Now, according to the nonprofit Privacy International, at least 27 countries have begun using cellphone data to track the spread of the coronavirus. The Washington Post has reported that more than two dozen governments are testing software called Fleming, developed by the Israeli firm NSO. The participation of NSO does not inspire confidence. Amnesty International has accused the firm of making spyware that states have used to monitor human-rights activists and other nettlesome dissidents, including, allegedly, the murdered journalist Jamal Khashoggi.
Google and Apple are not NSO. They remember the backlash visited upon the companies that Edward Snowden exposed in 2013 as having worked with the National Security Agency. Rather than giving the government exactly the data it craves, they have tried to dictate the terms of the partnership and posed as the guardian of civil liberties. They have designed their COVID‑19 alert system to prevent the centralized collection of data and promised that the system will disappear with the disease. (It should be noted, however, that a primary reason for their reluctance to track everything the government wants tracked is that they don’t want to drain the batteries of their customers’ phones.) Over time, Google and Apple will likely face growing pressure to surveil COVID‑19 patients just as closely as they follow those who use their maps.

_____

▶ [THINGS TO DO]:
a. In the passage on COVID-19 phone tracking, what software are more than two dozen governments reported to be testing?
b. From the passage on COVID-19 phone tracking, extract the exact wording starting with "Google and Apple are" and going on through "use their maps.".
The records have no connection to the text.

_____

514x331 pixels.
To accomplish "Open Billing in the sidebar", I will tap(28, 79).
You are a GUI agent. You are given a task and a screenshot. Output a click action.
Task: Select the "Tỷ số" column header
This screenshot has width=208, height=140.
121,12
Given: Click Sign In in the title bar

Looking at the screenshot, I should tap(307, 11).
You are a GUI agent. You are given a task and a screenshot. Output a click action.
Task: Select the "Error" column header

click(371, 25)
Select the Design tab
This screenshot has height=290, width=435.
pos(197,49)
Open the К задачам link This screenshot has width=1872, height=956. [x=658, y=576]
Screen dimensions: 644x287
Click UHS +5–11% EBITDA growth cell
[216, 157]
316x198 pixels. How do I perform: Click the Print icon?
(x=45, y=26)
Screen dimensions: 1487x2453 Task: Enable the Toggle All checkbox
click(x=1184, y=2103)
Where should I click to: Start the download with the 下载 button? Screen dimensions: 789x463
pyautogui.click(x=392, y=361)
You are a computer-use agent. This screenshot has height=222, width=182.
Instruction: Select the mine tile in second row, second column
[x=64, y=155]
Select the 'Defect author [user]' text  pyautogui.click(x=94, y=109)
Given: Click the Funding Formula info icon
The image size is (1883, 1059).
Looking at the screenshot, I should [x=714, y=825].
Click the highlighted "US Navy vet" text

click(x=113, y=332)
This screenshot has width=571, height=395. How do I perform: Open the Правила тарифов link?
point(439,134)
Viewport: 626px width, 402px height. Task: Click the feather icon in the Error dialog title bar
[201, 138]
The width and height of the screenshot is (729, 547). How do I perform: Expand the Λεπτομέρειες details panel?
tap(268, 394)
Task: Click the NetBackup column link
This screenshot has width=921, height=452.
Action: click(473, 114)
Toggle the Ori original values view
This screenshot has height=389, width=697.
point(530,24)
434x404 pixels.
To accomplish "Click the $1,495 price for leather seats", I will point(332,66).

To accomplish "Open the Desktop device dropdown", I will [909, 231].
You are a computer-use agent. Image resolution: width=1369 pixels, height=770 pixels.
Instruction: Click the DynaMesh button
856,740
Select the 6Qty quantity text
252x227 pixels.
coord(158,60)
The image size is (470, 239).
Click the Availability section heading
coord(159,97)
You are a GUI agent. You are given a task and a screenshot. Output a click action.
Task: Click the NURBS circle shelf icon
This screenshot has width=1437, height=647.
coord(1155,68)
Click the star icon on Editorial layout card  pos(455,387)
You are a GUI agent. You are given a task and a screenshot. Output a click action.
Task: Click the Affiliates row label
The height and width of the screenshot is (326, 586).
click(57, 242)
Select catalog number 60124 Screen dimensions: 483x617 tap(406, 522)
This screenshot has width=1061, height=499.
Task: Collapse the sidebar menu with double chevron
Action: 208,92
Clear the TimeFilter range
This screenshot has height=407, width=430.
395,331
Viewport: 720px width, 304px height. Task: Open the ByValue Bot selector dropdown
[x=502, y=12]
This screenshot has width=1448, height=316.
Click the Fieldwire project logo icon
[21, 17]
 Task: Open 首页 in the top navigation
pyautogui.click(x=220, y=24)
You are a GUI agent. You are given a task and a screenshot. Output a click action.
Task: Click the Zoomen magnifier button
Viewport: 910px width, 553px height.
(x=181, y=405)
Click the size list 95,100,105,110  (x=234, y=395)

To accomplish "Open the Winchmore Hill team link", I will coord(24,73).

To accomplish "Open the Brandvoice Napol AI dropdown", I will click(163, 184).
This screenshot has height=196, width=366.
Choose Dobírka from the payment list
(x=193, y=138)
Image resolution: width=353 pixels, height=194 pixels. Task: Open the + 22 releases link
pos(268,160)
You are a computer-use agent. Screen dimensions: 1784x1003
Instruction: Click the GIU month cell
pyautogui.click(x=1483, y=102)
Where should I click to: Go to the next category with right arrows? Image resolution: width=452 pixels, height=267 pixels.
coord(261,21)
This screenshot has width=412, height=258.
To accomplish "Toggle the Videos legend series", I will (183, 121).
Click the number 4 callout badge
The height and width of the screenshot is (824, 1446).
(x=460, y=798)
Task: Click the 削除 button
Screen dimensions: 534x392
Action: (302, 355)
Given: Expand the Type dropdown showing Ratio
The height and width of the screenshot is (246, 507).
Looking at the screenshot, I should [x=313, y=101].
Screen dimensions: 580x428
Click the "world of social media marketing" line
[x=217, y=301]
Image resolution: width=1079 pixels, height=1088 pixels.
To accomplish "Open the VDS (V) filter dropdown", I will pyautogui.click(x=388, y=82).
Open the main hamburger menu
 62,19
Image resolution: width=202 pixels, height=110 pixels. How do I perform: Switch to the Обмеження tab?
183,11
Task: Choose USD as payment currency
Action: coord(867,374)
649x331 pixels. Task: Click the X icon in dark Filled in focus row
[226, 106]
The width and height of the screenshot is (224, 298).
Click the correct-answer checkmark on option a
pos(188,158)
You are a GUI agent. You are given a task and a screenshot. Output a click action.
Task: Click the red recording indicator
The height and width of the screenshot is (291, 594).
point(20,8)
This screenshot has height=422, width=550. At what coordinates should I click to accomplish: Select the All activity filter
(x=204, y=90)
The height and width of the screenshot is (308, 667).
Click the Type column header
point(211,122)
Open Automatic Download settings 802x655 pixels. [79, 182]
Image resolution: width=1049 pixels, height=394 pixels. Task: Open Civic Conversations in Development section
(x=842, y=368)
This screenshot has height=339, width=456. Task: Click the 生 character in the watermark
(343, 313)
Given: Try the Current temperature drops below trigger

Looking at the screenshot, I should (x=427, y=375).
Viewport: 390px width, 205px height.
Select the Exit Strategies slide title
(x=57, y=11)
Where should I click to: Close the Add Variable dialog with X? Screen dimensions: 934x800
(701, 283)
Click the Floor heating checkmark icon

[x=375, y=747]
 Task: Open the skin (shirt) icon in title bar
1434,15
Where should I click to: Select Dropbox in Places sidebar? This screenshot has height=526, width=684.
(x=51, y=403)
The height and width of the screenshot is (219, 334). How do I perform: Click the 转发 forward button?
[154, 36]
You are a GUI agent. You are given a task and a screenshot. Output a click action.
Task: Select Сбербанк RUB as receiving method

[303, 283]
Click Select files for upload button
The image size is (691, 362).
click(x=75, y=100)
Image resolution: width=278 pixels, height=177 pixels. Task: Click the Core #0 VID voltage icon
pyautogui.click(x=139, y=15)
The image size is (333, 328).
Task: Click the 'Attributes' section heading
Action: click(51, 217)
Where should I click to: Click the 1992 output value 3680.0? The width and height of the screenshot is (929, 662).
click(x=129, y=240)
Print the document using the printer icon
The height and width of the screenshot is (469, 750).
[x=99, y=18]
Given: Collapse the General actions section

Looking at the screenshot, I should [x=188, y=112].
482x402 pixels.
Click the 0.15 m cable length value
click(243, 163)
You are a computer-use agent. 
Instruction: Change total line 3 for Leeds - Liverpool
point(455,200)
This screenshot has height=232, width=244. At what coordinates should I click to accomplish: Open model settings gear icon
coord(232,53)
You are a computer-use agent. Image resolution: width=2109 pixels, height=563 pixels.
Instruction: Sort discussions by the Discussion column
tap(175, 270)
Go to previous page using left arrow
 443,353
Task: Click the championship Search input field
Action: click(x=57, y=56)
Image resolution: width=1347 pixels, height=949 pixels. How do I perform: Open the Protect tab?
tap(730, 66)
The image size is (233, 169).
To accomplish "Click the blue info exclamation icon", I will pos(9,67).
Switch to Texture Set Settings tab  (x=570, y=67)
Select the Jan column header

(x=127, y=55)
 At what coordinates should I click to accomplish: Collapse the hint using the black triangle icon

_____

▶ [SOLUTIONS]:
a. Fleming, developed by the Israeli firm NSO.

b.
Google and Apple are not NSO. They remember the backlash visited upon the companies that Edward Snowden exposed in 2013 as having worked with the National Security Agency. Rather than giving the government exactly the data it craves, they have tried to dictate the terms of the partnership and posed as the guardian of civil liberties. They have designed their COVID‑19 alert system to prevent the centralized collection of data and promised that the system will disappear with the disease. (It should be noted, however, that a primary reason for their reluctance to track everything the government wants tracked is that they don’t want to drain the batteries of their customers’ phones.) Over time, Google and Apple will likely face growing pressure to surveil COVID‑19 patients just as closely as they follow those who use their maps.